Entries drawn from a collection:
_ _ _ _ _ _ _

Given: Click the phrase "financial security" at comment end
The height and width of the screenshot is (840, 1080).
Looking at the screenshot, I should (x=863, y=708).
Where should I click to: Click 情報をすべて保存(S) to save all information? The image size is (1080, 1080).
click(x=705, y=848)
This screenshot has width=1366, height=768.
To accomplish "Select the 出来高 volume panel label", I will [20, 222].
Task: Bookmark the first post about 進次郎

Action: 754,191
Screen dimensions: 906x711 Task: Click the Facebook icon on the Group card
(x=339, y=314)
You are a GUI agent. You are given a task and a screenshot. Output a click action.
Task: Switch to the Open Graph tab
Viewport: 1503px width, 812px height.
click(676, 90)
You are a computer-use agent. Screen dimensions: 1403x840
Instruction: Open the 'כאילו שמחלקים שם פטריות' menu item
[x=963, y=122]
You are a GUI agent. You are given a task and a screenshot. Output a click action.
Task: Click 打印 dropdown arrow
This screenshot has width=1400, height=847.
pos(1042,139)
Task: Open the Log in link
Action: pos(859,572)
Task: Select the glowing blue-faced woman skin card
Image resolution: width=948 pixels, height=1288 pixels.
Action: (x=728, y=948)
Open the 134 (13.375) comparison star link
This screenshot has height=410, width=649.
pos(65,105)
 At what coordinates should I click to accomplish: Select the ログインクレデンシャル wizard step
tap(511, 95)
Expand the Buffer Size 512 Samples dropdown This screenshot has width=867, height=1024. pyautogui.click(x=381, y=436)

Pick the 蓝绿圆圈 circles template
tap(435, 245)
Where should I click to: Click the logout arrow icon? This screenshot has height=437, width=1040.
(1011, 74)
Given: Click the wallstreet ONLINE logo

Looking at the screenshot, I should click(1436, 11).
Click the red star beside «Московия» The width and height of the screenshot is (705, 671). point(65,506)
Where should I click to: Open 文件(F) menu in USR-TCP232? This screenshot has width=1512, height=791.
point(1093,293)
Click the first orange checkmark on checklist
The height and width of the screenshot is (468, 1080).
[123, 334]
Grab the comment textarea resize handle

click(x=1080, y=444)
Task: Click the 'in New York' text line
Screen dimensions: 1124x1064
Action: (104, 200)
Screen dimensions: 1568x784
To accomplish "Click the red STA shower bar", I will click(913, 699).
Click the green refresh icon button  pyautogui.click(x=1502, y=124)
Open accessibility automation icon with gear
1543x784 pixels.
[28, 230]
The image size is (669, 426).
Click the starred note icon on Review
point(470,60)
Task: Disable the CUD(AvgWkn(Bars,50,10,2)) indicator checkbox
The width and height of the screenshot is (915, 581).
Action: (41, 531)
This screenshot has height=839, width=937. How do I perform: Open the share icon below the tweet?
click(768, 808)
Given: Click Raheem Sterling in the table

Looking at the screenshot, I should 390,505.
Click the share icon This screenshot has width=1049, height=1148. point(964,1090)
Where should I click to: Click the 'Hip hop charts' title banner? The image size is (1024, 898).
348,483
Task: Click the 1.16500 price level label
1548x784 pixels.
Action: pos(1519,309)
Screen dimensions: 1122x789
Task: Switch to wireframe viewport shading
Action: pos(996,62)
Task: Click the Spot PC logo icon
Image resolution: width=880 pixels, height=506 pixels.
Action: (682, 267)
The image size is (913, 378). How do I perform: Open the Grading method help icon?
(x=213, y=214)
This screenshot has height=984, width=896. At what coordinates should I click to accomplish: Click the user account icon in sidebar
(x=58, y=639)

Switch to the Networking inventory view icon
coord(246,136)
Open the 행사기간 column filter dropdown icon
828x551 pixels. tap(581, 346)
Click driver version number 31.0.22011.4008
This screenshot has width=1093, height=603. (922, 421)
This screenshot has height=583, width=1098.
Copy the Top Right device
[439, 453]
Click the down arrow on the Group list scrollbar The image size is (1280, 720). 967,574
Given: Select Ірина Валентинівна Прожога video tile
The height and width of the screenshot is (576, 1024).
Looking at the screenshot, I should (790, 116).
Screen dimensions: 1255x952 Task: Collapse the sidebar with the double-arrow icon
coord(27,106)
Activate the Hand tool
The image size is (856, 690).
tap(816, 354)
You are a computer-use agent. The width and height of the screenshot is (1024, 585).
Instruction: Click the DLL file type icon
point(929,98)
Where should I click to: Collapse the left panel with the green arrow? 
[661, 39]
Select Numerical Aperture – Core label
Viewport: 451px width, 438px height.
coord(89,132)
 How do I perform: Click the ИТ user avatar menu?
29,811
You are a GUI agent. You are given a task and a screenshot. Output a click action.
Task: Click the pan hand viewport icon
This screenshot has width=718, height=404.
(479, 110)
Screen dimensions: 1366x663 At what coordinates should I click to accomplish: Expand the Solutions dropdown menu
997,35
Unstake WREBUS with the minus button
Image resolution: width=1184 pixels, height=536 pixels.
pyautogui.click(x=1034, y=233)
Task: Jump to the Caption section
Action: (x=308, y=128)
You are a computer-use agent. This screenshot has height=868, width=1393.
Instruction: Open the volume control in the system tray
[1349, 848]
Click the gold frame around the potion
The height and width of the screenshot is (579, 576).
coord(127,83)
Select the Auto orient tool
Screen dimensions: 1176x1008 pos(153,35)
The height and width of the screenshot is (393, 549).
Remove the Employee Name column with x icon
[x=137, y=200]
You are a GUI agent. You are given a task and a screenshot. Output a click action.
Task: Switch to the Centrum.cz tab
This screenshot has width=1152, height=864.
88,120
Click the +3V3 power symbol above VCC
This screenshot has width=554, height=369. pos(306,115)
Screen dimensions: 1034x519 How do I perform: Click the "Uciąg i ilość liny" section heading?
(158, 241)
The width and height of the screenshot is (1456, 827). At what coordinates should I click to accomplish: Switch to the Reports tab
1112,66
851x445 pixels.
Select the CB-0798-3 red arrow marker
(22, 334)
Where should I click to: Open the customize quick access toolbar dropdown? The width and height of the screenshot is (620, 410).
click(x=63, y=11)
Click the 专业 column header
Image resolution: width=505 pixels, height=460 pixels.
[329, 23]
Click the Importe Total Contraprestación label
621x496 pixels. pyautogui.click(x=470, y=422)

_ _ _ _ _ _ _

— Given request —
Transcribe all of the lines above word for word, leaving every character unchanged.

— The result —
Given: Click the phrase "financial security" at comment end
The height and width of the screenshot is (840, 1080).
Looking at the screenshot, I should (x=863, y=708).
Where should I click to: Click 情報をすべて保存(S) to save all information? The image size is (1080, 1080).
click(x=705, y=848)
This screenshot has width=1366, height=768.
To accomplish "Select the 出来高 volume panel label", I will [20, 222].
Task: Bookmark the first post about 進次郎

Action: 754,191
Screen dimensions: 906x711 Task: Click the Facebook icon on the Group card
(x=339, y=314)
You are a GUI agent. You are given a task and a screenshot. Output a click action.
Task: Switch to the Open Graph tab
Viewport: 1503px width, 812px height.
click(676, 90)
You are a computer-use agent. Screen dimensions: 1403x840
Instruction: Open the 'כאילו שמחלקים שם פטריות' menu item
[x=963, y=122]
You are a GUI agent. You are given a task and a screenshot. Output a click action.
Task: Click 打印 dropdown arrow
This screenshot has width=1400, height=847.
pos(1042,139)
Task: Open the Log in link
Action: pos(859,572)
Task: Select the glowing blue-faced woman skin card
Image resolution: width=948 pixels, height=1288 pixels.
Action: (x=728, y=948)
Open the 134 (13.375) comparison star link
This screenshot has height=410, width=649.
pos(65,105)
 At what coordinates should I click to accomplish: Select the ログインクレデンシャル wizard step
tap(511, 95)
Expand the Buffer Size 512 Samples dropdown This screenshot has width=867, height=1024. pyautogui.click(x=381, y=436)

Pick the 蓝绿圆圈 circles template
tap(435, 245)
Where should I click to: Click the logout arrow icon? This screenshot has height=437, width=1040.
(1011, 74)
Given: Click the wallstreet ONLINE logo

Looking at the screenshot, I should click(1436, 11).
Click the red star beside «Московия» The width and height of the screenshot is (705, 671). point(65,506)
Where should I click to: Open 文件(F) menu in USR-TCP232? This screenshot has width=1512, height=791.
point(1093,293)
Click the first orange checkmark on checklist
The height and width of the screenshot is (468, 1080).
[123, 334]
Grab the comment textarea resize handle

click(x=1080, y=444)
Task: Click the 'in New York' text line
Screen dimensions: 1124x1064
Action: (104, 200)
Screen dimensions: 1568x784
To accomplish "Click the red STA shower bar", I will click(913, 699).
Click the green refresh icon button  pyautogui.click(x=1502, y=124)
Open accessibility automation icon with gear
1543x784 pixels.
[28, 230]
The image size is (669, 426).
Click the starred note icon on Review
point(470,60)
Task: Disable the CUD(AvgWkn(Bars,50,10,2)) indicator checkbox
The width and height of the screenshot is (915, 581).
Action: (41, 531)
This screenshot has height=839, width=937. How do I perform: Open the share icon below the tweet?
click(768, 808)
Given: Click Raheem Sterling in the table

Looking at the screenshot, I should 390,505.
Click the share icon This screenshot has width=1049, height=1148. point(964,1090)
Where should I click to: Click the 'Hip hop charts' title banner? The image size is (1024, 898).
348,483
Task: Click the 1.16500 price level label
1548x784 pixels.
Action: pos(1519,309)
Screen dimensions: 1122x789
Task: Switch to wireframe viewport shading
Action: pos(996,62)
Task: Click the Spot PC logo icon
Image resolution: width=880 pixels, height=506 pixels.
Action: (682, 267)
The image size is (913, 378). How do I perform: Open the Grading method help icon?
(x=213, y=214)
This screenshot has height=984, width=896. At what coordinates should I click to accomplish: Click the user account icon in sidebar
(x=58, y=639)

Switch to the Networking inventory view icon
coord(246,136)
Open the 행사기간 column filter dropdown icon
828x551 pixels. tap(581, 346)
Click driver version number 31.0.22011.4008
This screenshot has width=1093, height=603. (922, 421)
This screenshot has height=583, width=1098.
Copy the Top Right device
[439, 453]
Click the down arrow on the Group list scrollbar The image size is (1280, 720). 967,574
Given: Select Ірина Валентинівна Прожога video tile
The height and width of the screenshot is (576, 1024).
Looking at the screenshot, I should (790, 116).
Screen dimensions: 1255x952 Task: Collapse the sidebar with the double-arrow icon
coord(27,106)
Activate the Hand tool
The image size is (856, 690).
tap(816, 354)
You are a computer-use agent. The width and height of the screenshot is (1024, 585).
Instruction: Click the DLL file type icon
point(929,98)
Where should I click to: Collapse the left panel with the green arrow? 
[661, 39]
Select Numerical Aperture – Core label
Viewport: 451px width, 438px height.
coord(89,132)
 How do I perform: Click the ИТ user avatar menu?
29,811
You are a GUI agent. You are given a task and a screenshot. Output a click action.
Task: Click the pan hand viewport icon
This screenshot has width=718, height=404.
(479, 110)
Screen dimensions: 1366x663 At what coordinates should I click to accomplish: Expand the Solutions dropdown menu
997,35
Unstake WREBUS with the minus button
Image resolution: width=1184 pixels, height=536 pixels.
pyautogui.click(x=1034, y=233)
Task: Jump to the Caption section
Action: (x=308, y=128)
You are a computer-use agent. This screenshot has height=868, width=1393.
Instruction: Open the volume control in the system tray
[1349, 848]
Click the gold frame around the potion
The height and width of the screenshot is (579, 576).
coord(127,83)
Select the Auto orient tool
Screen dimensions: 1176x1008 pos(153,35)
The height and width of the screenshot is (393, 549).
Remove the Employee Name column with x icon
[x=137, y=200]
You are a GUI agent. You are given a task and a screenshot. Output a click action.
Task: Switch to the Centrum.cz tab
This screenshot has width=1152, height=864.
88,120
Click the +3V3 power symbol above VCC
This screenshot has width=554, height=369. pos(306,115)
Screen dimensions: 1034x519 How do I perform: Click the "Uciąg i ilość liny" section heading?
(158, 241)
The width and height of the screenshot is (1456, 827). At what coordinates should I click to accomplish: Switch to the Reports tab
1112,66
851x445 pixels.
Select the CB-0798-3 red arrow marker
(22, 334)
Where should I click to: Open the customize quick access toolbar dropdown? The width and height of the screenshot is (620, 410).
click(x=63, y=11)
Click the 专业 column header
Image resolution: width=505 pixels, height=460 pixels.
[329, 23]
Click the Importe Total Contraprestación label
621x496 pixels. pyautogui.click(x=470, y=422)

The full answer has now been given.